BEGIN The input

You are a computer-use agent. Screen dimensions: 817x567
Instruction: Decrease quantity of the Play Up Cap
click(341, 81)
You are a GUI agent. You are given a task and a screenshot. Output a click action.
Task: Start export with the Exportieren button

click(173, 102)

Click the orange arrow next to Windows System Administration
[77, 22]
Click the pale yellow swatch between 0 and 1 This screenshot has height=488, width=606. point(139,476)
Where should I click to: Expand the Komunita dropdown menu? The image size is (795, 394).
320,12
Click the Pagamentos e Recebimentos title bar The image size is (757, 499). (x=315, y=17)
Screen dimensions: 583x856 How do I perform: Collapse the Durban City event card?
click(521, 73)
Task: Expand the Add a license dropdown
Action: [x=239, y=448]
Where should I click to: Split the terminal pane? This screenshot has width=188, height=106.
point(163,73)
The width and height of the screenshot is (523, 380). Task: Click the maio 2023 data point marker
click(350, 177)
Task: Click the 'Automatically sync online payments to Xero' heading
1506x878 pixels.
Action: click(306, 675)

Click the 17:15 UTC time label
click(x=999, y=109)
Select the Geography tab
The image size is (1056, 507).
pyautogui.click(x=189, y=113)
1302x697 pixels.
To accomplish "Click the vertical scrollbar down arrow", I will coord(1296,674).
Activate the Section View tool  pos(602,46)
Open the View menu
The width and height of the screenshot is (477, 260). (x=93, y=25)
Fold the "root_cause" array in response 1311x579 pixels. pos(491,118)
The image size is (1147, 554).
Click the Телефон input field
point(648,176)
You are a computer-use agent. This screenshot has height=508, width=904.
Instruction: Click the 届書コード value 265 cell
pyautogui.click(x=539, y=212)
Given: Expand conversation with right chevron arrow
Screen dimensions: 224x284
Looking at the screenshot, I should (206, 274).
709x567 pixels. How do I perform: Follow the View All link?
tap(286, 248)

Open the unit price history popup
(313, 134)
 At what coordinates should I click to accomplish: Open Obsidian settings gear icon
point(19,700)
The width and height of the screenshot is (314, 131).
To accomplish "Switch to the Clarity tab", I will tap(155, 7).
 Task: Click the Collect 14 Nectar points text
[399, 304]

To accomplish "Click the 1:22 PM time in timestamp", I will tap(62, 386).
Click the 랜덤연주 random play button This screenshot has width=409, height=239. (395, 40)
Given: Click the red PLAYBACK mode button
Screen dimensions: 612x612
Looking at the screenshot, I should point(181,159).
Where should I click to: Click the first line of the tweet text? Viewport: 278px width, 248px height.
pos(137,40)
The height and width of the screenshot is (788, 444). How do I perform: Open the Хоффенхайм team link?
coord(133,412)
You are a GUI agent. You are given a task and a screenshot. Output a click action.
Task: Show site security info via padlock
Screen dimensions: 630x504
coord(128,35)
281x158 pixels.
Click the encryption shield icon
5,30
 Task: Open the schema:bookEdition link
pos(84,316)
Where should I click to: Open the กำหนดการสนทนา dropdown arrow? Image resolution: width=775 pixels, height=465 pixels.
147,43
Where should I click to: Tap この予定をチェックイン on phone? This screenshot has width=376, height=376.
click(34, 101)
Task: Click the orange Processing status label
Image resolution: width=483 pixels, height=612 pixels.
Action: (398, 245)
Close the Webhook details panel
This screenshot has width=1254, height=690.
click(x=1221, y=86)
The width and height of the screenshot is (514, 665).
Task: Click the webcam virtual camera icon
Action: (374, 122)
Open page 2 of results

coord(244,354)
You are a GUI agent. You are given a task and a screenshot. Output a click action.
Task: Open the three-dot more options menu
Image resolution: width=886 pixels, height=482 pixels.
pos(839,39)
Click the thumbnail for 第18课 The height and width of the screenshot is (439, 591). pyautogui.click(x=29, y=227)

END The input

**What is being asked:** Using the exact wording, write out all of the records.

**Answer to the problem:**
You are a computer-use agent. Screen dimensions: 817x567
Instruction: Decrease quantity of the Play Up Cap
click(341, 81)
You are a GUI agent. You are given a task and a screenshot. Output a click action.
Task: Start export with the Exportieren button

click(173, 102)

Click the orange arrow next to Windows System Administration
[77, 22]
Click the pale yellow swatch between 0 and 1 This screenshot has height=488, width=606. point(139,476)
Where should I click to: Expand the Komunita dropdown menu? The image size is (795, 394).
320,12
Click the Pagamentos e Recebimentos title bar The image size is (757, 499). (x=315, y=17)
Screen dimensions: 583x856 How do I perform: Collapse the Durban City event card?
click(521, 73)
Task: Expand the Add a license dropdown
Action: [x=239, y=448]
Where should I click to: Split the terminal pane? This screenshot has width=188, height=106.
point(163,73)
The width and height of the screenshot is (523, 380). Task: Click the maio 2023 data point marker
click(350, 177)
Task: Click the 'Automatically sync online payments to Xero' heading
1506x878 pixels.
Action: click(306, 675)

Click the 17:15 UTC time label
click(x=999, y=109)
Select the Geography tab
The image size is (1056, 507).
pyautogui.click(x=189, y=113)
1302x697 pixels.
To accomplish "Click the vertical scrollbar down arrow", I will coord(1296,674).
Activate the Section View tool  pos(602,46)
Open the View menu
The width and height of the screenshot is (477, 260). (x=93, y=25)
Fold the "root_cause" array in response 1311x579 pixels. pos(491,118)
The image size is (1147, 554).
Click the Телефон input field
point(648,176)
You are a computer-use agent. This screenshot has height=508, width=904.
Instruction: Click the 届書コード value 265 cell
pyautogui.click(x=539, y=212)
Given: Expand conversation with right chevron arrow
Screen dimensions: 224x284
Looking at the screenshot, I should (206, 274).
709x567 pixels. How do I perform: Follow the View All link?
tap(286, 248)

Open the unit price history popup
(313, 134)
 At what coordinates should I click to accomplish: Open Obsidian settings gear icon
point(19,700)
The width and height of the screenshot is (314, 131).
To accomplish "Switch to the Clarity tab", I will tap(155, 7).
 Task: Click the Collect 14 Nectar points text
[399, 304]

To accomplish "Click the 1:22 PM time in timestamp", I will tap(62, 386).
Click the 랜덤연주 random play button This screenshot has width=409, height=239. (395, 40)
Given: Click the red PLAYBACK mode button
Screen dimensions: 612x612
Looking at the screenshot, I should point(181,159).
Where should I click to: Click the first line of the tweet text? Viewport: 278px width, 248px height.
pos(137,40)
The height and width of the screenshot is (788, 444). How do I perform: Open the Хоффенхайм team link?
coord(133,412)
You are a GUI agent. You are given a task and a screenshot. Output a click action.
Task: Show site security info via padlock
Screen dimensions: 630x504
coord(128,35)
281x158 pixels.
Click the encryption shield icon
5,30
 Task: Open the schema:bookEdition link
pos(84,316)
Where should I click to: Open the กำหนดการสนทนา dropdown arrow? Image resolution: width=775 pixels, height=465 pixels.
147,43
Where should I click to: Tap この予定をチェックイン on phone? This screenshot has width=376, height=376.
click(34, 101)
Task: Click the orange Processing status label
Image resolution: width=483 pixels, height=612 pixels.
Action: (398, 245)
Close the Webhook details panel
This screenshot has width=1254, height=690.
click(x=1221, y=86)
The width and height of the screenshot is (514, 665).
Task: Click the webcam virtual camera icon
Action: (374, 122)
Open page 2 of results

coord(244,354)
You are a GUI agent. You are given a task and a screenshot. Output a click action.
Task: Open the three-dot more options menu
Image resolution: width=886 pixels, height=482 pixels.
pos(839,39)
Click the thumbnail for 第18课 The height and width of the screenshot is (439, 591). pyautogui.click(x=29, y=227)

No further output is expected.